- **ACTIVITY**
Every line below that holds "label" must be copied.

- **RECORDED INFORMATION**
—————

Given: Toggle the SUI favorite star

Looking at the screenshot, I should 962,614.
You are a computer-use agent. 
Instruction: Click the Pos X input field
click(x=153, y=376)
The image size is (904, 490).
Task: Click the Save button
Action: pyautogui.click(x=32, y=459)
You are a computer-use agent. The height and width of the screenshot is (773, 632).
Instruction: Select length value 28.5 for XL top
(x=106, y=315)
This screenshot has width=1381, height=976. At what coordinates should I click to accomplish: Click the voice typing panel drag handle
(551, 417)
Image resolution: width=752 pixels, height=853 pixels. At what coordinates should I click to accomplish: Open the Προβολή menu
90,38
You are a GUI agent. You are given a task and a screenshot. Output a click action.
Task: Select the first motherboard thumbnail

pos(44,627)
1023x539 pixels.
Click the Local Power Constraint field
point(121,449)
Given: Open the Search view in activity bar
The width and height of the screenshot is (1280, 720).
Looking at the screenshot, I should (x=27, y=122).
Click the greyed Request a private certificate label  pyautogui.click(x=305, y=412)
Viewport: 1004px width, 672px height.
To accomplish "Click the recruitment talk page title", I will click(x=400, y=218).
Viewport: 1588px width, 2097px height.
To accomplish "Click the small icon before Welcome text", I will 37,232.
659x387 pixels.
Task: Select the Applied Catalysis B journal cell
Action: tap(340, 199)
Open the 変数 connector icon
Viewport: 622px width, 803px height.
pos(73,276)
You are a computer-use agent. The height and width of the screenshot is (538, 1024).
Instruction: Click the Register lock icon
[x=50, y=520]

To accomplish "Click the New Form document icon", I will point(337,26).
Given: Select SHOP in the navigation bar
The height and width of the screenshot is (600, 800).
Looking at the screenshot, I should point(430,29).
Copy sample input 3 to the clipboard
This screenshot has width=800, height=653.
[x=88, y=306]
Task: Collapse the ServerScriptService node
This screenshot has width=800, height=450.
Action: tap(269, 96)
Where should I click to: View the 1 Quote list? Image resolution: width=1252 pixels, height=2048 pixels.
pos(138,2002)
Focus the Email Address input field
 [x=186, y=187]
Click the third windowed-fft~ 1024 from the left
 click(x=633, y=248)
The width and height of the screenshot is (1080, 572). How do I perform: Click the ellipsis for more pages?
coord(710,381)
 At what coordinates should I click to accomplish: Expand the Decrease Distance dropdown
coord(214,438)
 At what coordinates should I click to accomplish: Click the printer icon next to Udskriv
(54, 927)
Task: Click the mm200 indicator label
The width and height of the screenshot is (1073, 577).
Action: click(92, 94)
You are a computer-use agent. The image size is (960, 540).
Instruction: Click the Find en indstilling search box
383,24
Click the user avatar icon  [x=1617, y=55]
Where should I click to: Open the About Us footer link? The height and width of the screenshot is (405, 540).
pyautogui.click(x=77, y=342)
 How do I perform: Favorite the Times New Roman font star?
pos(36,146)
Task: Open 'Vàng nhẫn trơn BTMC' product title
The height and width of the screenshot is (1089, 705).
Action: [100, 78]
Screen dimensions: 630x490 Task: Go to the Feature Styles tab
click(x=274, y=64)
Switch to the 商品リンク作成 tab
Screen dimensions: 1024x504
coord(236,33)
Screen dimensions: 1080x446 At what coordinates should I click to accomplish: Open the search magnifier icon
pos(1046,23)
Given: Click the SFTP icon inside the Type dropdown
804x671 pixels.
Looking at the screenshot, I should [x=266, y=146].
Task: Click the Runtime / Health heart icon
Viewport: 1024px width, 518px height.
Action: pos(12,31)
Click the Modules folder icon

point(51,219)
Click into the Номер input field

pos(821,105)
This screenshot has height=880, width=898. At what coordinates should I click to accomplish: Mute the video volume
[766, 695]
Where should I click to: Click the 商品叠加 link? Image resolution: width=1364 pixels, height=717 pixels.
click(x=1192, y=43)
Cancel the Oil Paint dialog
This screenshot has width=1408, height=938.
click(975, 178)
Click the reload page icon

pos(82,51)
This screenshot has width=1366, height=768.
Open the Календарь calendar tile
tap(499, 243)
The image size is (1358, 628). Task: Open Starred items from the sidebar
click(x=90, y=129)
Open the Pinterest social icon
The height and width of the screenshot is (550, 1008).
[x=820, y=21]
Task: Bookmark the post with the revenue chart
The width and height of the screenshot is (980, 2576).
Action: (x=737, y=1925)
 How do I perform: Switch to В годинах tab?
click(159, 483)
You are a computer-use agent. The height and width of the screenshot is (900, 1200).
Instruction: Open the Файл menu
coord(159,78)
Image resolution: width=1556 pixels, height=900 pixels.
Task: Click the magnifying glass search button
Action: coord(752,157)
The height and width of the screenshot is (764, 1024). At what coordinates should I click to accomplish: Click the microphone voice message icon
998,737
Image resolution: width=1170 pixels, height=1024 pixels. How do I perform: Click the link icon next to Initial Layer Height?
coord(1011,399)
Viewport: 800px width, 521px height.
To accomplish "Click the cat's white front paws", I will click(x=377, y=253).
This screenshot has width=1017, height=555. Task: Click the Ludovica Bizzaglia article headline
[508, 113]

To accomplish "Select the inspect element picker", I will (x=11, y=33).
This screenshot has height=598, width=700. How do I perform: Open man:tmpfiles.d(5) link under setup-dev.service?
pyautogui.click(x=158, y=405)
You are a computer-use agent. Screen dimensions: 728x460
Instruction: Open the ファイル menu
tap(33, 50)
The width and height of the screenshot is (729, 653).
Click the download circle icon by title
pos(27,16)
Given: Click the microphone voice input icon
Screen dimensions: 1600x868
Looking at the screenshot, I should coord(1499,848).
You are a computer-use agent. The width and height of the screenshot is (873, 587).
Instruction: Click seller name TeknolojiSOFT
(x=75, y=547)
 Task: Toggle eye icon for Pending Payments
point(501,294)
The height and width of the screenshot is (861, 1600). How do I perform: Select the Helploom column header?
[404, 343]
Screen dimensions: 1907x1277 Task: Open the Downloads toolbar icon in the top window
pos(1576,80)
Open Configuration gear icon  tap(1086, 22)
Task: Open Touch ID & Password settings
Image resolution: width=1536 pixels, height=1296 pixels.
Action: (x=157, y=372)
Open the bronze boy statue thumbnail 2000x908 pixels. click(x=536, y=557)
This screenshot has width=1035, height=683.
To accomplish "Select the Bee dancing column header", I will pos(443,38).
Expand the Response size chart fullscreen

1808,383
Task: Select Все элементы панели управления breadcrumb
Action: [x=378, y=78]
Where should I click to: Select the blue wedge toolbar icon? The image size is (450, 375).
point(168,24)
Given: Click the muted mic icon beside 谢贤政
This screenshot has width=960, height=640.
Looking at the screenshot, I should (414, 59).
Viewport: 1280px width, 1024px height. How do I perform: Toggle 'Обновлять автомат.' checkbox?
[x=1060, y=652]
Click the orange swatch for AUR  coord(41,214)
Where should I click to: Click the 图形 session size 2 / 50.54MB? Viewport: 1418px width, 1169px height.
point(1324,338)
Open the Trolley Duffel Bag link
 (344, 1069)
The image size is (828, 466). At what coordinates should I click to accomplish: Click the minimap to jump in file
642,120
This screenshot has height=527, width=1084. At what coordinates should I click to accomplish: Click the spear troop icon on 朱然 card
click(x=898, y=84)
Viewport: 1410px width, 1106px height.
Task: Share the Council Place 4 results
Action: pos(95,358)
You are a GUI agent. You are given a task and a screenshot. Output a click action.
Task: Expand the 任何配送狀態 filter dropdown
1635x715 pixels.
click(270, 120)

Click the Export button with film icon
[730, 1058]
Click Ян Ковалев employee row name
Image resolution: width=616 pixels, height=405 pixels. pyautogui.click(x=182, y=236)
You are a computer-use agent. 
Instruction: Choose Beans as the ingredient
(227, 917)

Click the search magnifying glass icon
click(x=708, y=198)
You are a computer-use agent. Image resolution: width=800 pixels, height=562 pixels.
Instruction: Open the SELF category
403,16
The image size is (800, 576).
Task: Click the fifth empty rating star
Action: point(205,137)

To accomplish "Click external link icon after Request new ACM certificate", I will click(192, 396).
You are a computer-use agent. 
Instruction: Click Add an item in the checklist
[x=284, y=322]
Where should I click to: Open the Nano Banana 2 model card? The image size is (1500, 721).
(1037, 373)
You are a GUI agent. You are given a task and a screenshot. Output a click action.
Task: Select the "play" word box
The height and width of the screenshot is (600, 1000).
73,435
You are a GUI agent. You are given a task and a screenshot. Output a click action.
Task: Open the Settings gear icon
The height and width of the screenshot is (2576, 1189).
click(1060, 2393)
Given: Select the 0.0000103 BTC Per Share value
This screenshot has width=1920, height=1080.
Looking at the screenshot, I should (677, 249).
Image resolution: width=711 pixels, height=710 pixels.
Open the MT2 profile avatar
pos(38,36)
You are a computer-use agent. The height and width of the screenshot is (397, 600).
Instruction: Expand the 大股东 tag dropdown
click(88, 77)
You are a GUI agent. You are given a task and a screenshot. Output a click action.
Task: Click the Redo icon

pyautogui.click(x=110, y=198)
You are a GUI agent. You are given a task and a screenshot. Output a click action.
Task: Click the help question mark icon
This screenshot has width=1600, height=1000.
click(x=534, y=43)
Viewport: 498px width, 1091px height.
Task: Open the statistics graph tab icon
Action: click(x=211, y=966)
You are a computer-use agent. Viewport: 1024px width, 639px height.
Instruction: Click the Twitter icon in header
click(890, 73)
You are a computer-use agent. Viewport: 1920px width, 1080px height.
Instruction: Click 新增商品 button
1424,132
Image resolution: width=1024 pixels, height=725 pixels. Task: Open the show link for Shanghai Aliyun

—————

- **RESULT**
Click the greyed Request a private certificate label  pyautogui.click(x=305, y=412)
Task: Click the mm200 indicator label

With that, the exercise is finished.